U-Turn is TaskForce’s innovative men’s behaviour change style program for male perpetrators of family violence who currently or historically have misused alcohol or other drugs.

21 men participated this year, with a 67% completion rate for the program. Although this is lower than last year, it is still highly successful for programs working with clients of this complexity.

In addition, we provided support to 18 affected family members, primarily partners/ex-partners of the male program participants.

Living Free Project

The Living Free Project is a cross-sectoral, place-based, multi-layered approach to responding to female identifying clients at risk of or in early contact with the justice system. Living Free delivers comprehensive, individual and family wraparound support for participants in Frankston and the Mornington Peninsula, as well as group based interventions for priority cohorts.

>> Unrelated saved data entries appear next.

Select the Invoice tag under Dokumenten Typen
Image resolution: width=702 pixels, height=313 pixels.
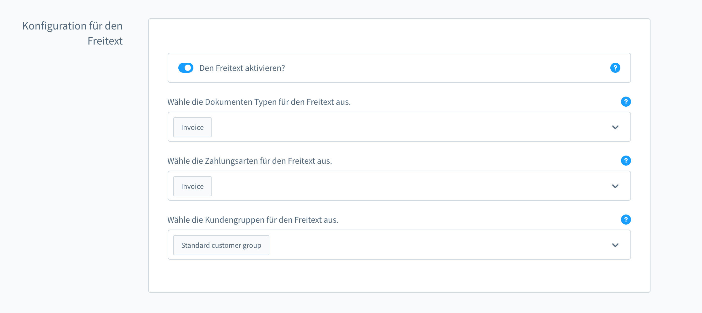tap(192, 127)
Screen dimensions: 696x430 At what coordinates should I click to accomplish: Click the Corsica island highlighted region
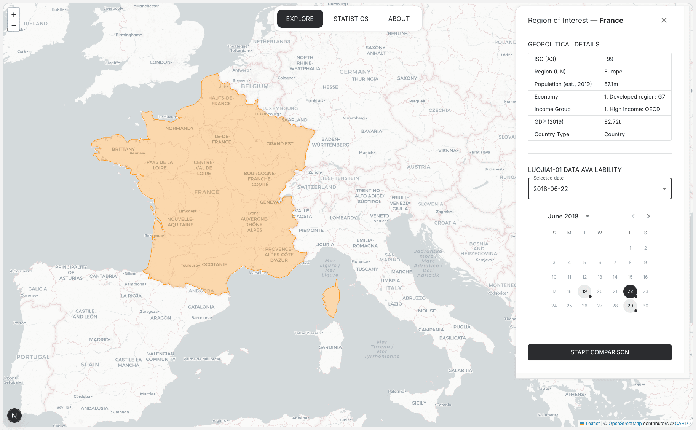point(331,298)
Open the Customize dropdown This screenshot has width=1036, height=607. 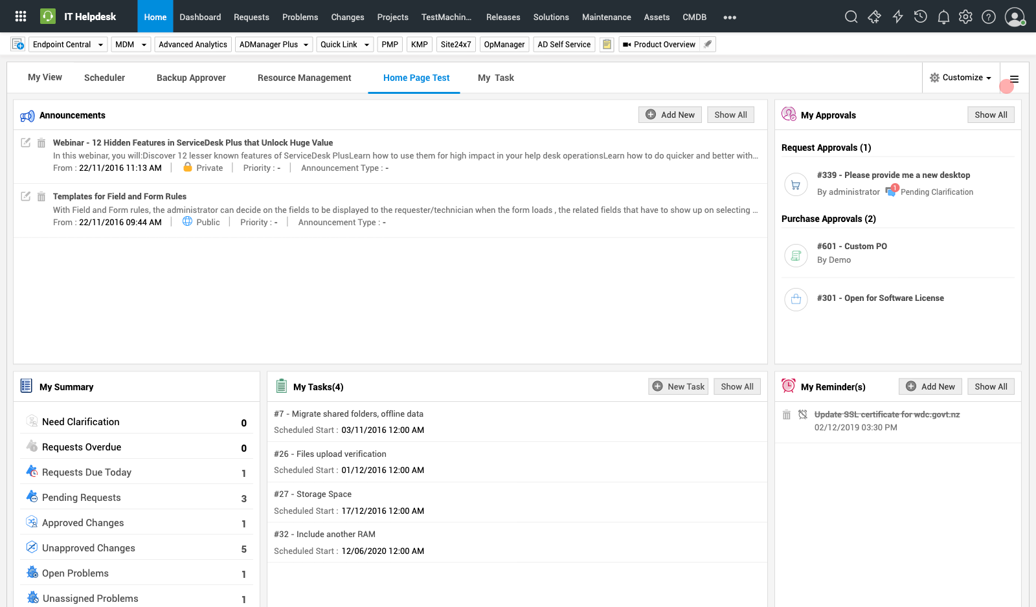tap(961, 78)
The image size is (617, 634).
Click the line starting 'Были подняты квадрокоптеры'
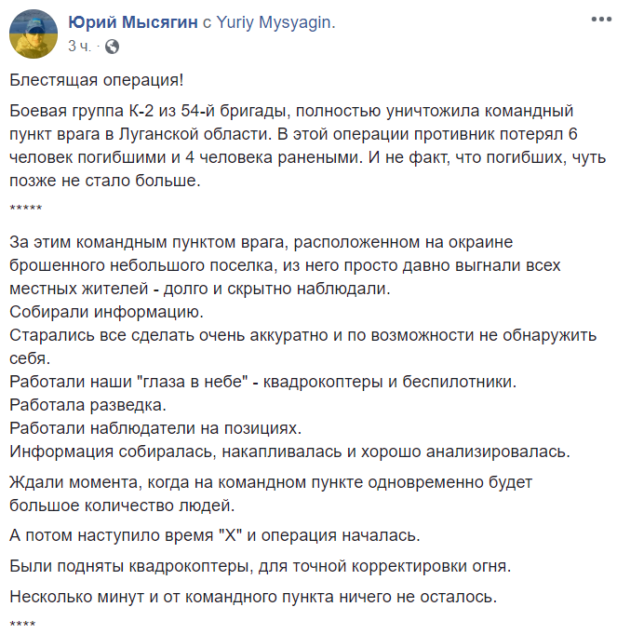pos(261,566)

Equally important, Living Free works to build capacity across police, education, health, community and legal sectors to improve identification and response to the cohort, and actively engages in advocacy and policy reform.

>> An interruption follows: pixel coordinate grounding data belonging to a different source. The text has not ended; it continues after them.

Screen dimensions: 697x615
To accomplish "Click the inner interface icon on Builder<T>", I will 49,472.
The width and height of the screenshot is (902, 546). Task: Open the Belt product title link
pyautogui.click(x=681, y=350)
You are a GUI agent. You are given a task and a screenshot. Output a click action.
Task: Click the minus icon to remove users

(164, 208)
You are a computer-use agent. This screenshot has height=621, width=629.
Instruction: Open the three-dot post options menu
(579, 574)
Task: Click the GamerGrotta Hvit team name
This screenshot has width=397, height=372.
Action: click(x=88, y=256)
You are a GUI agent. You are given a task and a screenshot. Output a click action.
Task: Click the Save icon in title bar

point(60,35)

Of our Living Free clients:

  • 80% of our younger cohort (aged 10–17) were known to have childhood trauma related to parental drug use, family violence, mental health, death or sexual abuse
  • 66% of our older cohort (18 and above) were homeless or in unstable accommodation at the time of referral
  • Only 12% of those 18 and above had care of their children. 100% had current or prior Child Protection involvement
  • 82% of clients 18 and above reported current or prior problematic AOD use – 11% were known to have AOD service involvement when referred
  • 57% self reported poor mental health – 29% were engaged with MH support at the time of referral
  • 57% self reported family violence concerns either current or prior – only two of these women were engaged with family violence supports on entry

Through the support of Living Free, the girls and women in the program were able to achieve incredible outcomes.

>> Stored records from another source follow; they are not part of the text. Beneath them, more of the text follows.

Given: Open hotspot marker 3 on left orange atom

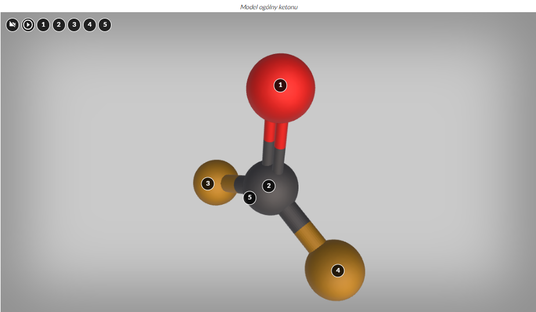Looking at the screenshot, I should (x=208, y=184).
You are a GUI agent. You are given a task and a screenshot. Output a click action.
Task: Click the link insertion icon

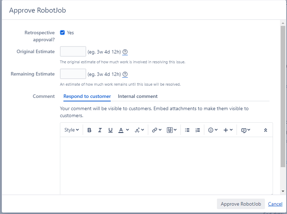(157, 130)
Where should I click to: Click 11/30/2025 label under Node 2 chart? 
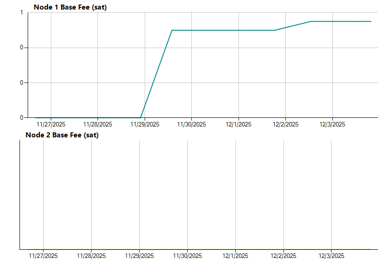coord(187,256)
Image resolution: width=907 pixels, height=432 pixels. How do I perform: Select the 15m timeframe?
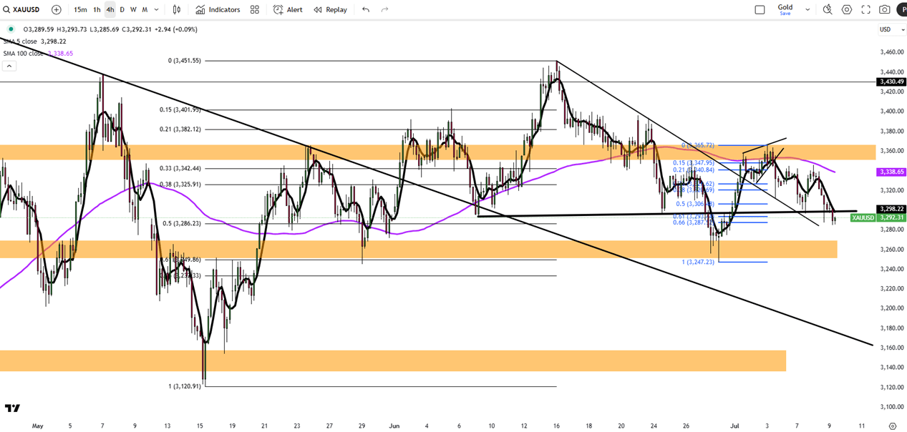[x=80, y=9]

  • 90% of participants were involved in no further offending during engagement with Living Free. Only two participants were remanded, and both were supported by TaskForce on bail and remained in the community
  • None were sentenced to imprisonment
  • 38% increase in the older cohort accessing AOD specialist services
  • 29% increase in participants 18 and above accessing mental health support
  • 62% of the younger cohort disengaged from education/training/employment were re-engaged at closure or remain in the program with a goal to re-engage
  • Of the 27% of our younger cohort who had been couch surfing or in unstable accommodation, 41% were closed with stable accommodation and 41% remain actively engaged with Living Free
  • Of the 66% of our clients 18 and above who were homeless or in unstable accommodation, 65% secured stable or transitional accommodation and 14% remain actively engaged with the program

Program spotlight: Living Free

Lisa Abbott, TaskForce’s Executive Manager Social Impact and Growth, was born and raised in Frankston, and is passionate about the project she helped establish with TaskForce to help the local community.

“Before we started Living Free in Frankston and the Mornington Peninsula, girls and women were falling through mainstream systems like education and health and into contact with police. Young women were experiencing significant barriers in navigating complex systems such as alcohol and drug and mental health and presenting to court for offending related to these wellbeing needs.”